→ YOUR OBJECTIVE
Reproduce the stretch from the line containing "This screenshot has height=734, width=649." through the line containing "(533, 289).", substituting "capture" for each "screenshot" and keeping everything else unchanged.

→ MATERIAL FOR THIS EXERCISE
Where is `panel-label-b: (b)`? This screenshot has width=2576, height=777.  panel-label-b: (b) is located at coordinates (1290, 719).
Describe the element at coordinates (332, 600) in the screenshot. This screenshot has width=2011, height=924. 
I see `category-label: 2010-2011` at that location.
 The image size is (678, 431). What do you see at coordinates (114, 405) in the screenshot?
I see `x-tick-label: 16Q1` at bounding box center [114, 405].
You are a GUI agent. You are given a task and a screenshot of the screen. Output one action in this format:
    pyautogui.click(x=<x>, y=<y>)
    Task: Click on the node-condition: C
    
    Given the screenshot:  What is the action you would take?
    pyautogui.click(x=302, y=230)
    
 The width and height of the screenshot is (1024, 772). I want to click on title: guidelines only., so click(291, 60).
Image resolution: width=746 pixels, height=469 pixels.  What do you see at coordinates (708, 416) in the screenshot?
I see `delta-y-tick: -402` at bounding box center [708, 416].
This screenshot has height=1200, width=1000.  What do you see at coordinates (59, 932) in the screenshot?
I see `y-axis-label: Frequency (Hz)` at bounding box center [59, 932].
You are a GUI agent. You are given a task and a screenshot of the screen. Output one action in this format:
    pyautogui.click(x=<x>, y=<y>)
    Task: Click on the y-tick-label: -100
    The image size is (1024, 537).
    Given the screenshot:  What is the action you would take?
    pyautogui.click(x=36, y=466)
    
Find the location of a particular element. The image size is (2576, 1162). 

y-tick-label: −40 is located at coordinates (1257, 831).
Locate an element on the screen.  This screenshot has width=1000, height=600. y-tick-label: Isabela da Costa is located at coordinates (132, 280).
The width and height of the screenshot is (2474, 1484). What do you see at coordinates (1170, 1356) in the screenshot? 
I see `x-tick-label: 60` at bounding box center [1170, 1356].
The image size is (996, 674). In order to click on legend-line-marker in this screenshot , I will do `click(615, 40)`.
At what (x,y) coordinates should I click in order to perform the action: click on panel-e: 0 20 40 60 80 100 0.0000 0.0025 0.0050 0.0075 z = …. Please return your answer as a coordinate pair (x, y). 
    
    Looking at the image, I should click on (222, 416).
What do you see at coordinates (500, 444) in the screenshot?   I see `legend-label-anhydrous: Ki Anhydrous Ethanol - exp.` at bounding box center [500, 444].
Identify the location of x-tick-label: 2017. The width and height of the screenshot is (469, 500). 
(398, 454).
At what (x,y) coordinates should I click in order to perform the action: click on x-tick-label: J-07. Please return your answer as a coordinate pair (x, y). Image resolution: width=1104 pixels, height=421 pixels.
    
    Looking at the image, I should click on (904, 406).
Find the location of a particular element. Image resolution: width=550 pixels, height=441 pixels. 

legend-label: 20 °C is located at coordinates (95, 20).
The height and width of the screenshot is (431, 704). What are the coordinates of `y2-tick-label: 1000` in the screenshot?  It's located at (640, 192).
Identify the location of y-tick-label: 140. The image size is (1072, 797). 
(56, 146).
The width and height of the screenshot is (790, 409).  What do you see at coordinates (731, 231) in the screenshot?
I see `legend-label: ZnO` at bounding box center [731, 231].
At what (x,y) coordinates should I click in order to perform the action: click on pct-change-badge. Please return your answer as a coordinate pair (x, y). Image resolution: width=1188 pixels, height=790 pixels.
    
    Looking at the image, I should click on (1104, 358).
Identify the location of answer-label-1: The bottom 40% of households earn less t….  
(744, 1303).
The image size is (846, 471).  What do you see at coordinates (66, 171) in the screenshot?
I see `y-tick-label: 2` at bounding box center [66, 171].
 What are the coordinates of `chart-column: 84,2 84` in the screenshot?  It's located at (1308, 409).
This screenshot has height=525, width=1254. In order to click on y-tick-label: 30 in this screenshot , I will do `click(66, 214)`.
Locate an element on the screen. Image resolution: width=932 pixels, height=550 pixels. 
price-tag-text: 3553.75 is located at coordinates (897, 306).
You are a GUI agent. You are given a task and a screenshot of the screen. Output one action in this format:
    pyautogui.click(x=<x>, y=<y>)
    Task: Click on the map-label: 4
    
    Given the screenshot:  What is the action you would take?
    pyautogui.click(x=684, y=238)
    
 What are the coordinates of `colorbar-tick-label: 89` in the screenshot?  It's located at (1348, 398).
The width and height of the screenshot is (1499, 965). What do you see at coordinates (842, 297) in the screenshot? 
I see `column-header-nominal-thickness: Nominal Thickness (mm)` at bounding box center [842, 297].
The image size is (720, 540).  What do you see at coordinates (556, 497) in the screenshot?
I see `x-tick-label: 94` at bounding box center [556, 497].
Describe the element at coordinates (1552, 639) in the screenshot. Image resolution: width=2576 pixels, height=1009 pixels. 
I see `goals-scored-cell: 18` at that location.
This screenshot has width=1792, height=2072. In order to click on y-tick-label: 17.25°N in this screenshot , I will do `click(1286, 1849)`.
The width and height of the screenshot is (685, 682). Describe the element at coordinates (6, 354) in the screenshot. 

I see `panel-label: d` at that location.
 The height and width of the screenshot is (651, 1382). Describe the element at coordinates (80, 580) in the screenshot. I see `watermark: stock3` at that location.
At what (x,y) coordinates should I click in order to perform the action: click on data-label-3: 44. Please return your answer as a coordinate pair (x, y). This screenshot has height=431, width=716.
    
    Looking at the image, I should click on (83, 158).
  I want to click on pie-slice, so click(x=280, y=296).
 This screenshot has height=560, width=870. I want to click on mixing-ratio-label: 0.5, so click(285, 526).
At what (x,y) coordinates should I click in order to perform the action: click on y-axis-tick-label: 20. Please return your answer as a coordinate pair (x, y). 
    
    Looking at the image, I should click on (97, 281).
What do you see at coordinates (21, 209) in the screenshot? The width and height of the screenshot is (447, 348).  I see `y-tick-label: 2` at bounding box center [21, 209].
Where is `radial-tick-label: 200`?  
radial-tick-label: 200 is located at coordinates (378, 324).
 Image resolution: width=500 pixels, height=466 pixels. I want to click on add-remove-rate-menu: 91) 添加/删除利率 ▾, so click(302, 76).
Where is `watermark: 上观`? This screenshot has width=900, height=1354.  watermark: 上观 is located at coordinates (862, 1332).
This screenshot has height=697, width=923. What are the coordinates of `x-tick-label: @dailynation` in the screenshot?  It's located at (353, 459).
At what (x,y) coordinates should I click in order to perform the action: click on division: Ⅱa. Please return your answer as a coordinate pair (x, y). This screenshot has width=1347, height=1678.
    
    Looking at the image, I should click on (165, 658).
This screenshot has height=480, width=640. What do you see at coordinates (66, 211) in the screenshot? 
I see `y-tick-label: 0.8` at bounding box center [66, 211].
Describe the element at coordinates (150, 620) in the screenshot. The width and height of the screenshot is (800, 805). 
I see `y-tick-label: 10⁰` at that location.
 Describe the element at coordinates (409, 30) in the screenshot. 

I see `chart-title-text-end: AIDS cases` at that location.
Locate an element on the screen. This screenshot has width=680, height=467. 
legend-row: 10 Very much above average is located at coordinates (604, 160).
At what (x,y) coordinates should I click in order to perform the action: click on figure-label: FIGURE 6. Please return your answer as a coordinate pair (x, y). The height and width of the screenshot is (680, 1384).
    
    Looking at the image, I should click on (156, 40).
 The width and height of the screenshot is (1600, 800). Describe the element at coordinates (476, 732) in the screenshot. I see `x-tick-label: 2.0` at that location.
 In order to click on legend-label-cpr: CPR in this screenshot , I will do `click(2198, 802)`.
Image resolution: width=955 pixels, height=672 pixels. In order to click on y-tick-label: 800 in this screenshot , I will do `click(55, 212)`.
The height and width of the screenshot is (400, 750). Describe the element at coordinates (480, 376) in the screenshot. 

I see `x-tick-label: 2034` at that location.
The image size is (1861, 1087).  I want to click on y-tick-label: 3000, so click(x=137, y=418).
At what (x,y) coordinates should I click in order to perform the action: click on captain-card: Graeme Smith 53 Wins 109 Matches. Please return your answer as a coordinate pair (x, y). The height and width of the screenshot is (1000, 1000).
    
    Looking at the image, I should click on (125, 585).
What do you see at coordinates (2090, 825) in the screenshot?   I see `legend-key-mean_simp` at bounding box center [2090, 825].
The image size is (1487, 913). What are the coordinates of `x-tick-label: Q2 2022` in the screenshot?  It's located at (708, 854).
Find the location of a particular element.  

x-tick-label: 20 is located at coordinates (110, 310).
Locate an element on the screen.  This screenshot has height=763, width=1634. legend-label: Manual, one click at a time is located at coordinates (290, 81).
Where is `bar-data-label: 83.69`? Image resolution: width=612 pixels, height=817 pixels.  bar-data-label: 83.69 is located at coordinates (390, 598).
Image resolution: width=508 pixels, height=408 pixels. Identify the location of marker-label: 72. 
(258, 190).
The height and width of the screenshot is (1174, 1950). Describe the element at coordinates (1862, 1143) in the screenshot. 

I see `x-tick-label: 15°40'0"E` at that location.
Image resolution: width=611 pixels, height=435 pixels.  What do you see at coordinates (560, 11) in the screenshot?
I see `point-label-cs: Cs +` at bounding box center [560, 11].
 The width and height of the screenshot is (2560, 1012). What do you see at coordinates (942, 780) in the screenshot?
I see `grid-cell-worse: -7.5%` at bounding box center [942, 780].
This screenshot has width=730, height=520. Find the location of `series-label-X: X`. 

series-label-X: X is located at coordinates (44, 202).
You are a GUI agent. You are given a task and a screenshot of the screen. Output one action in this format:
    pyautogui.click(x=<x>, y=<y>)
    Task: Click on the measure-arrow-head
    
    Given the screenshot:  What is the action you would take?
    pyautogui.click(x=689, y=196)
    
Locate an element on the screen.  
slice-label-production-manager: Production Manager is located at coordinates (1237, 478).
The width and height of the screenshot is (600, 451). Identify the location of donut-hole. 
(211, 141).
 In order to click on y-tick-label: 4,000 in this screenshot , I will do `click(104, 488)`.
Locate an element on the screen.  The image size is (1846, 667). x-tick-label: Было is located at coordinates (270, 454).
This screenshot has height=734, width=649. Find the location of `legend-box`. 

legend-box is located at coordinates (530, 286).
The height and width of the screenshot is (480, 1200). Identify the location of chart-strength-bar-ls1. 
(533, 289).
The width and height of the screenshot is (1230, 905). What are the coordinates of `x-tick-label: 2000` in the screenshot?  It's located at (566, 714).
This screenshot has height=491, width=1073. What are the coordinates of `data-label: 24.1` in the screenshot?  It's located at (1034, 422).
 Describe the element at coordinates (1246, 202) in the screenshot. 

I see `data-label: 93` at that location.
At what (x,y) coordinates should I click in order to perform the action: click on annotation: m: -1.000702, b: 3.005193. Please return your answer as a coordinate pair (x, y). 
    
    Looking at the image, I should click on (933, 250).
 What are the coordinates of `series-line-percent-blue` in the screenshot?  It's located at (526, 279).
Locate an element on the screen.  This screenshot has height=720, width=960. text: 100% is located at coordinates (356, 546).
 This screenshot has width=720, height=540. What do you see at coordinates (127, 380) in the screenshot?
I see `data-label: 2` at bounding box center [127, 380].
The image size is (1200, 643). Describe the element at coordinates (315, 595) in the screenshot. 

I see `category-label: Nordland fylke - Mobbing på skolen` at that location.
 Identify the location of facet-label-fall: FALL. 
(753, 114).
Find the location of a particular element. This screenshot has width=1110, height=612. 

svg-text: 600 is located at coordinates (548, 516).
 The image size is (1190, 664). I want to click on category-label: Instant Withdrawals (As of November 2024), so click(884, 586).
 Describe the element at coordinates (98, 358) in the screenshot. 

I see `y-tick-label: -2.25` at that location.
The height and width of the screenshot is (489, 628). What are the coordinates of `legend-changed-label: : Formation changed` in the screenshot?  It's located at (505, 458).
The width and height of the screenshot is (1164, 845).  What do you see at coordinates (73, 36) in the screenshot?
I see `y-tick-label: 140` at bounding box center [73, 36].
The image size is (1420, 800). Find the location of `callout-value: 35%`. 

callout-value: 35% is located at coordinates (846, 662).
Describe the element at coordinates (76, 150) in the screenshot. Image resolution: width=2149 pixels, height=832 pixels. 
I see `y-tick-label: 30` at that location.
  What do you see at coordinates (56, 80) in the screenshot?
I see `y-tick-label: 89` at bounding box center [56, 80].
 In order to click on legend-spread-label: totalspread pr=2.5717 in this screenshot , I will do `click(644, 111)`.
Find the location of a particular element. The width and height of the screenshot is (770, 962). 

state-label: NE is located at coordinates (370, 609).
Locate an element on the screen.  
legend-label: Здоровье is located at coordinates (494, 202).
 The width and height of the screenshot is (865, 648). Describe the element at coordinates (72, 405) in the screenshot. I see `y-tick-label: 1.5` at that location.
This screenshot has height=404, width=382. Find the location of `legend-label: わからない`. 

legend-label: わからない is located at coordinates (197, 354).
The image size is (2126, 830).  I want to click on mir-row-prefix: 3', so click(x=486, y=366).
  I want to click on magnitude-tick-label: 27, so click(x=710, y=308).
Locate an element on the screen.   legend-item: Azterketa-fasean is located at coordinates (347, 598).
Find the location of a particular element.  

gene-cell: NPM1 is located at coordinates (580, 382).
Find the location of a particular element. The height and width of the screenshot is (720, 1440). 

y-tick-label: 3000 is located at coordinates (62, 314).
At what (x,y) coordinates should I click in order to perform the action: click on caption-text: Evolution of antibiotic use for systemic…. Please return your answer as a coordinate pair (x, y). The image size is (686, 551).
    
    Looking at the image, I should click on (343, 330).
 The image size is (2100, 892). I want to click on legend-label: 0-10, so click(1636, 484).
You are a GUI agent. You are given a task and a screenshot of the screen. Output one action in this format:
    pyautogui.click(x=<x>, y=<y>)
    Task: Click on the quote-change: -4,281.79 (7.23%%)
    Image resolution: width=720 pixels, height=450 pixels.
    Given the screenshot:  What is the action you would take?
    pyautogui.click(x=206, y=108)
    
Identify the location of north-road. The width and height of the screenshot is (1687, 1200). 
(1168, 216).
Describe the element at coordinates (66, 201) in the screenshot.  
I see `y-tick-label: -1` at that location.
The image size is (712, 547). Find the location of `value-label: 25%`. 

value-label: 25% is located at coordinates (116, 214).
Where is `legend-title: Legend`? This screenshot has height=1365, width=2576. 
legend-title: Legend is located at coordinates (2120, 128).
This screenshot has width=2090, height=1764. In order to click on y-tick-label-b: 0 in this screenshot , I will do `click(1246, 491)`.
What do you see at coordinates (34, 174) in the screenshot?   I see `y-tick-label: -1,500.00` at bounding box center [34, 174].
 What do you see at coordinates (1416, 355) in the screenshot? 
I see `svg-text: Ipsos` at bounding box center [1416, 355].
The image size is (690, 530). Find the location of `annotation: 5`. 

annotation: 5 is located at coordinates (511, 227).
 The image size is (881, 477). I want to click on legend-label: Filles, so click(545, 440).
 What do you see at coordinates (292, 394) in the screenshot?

→ EXPECTED ANSWER
This capture has height=734, width=649. Find the location of `legend-box`. 

legend-box is located at coordinates (530, 286).
The height and width of the capture is (480, 1200). Identify the location of chart-strength-bar-ls1. 
(533, 289).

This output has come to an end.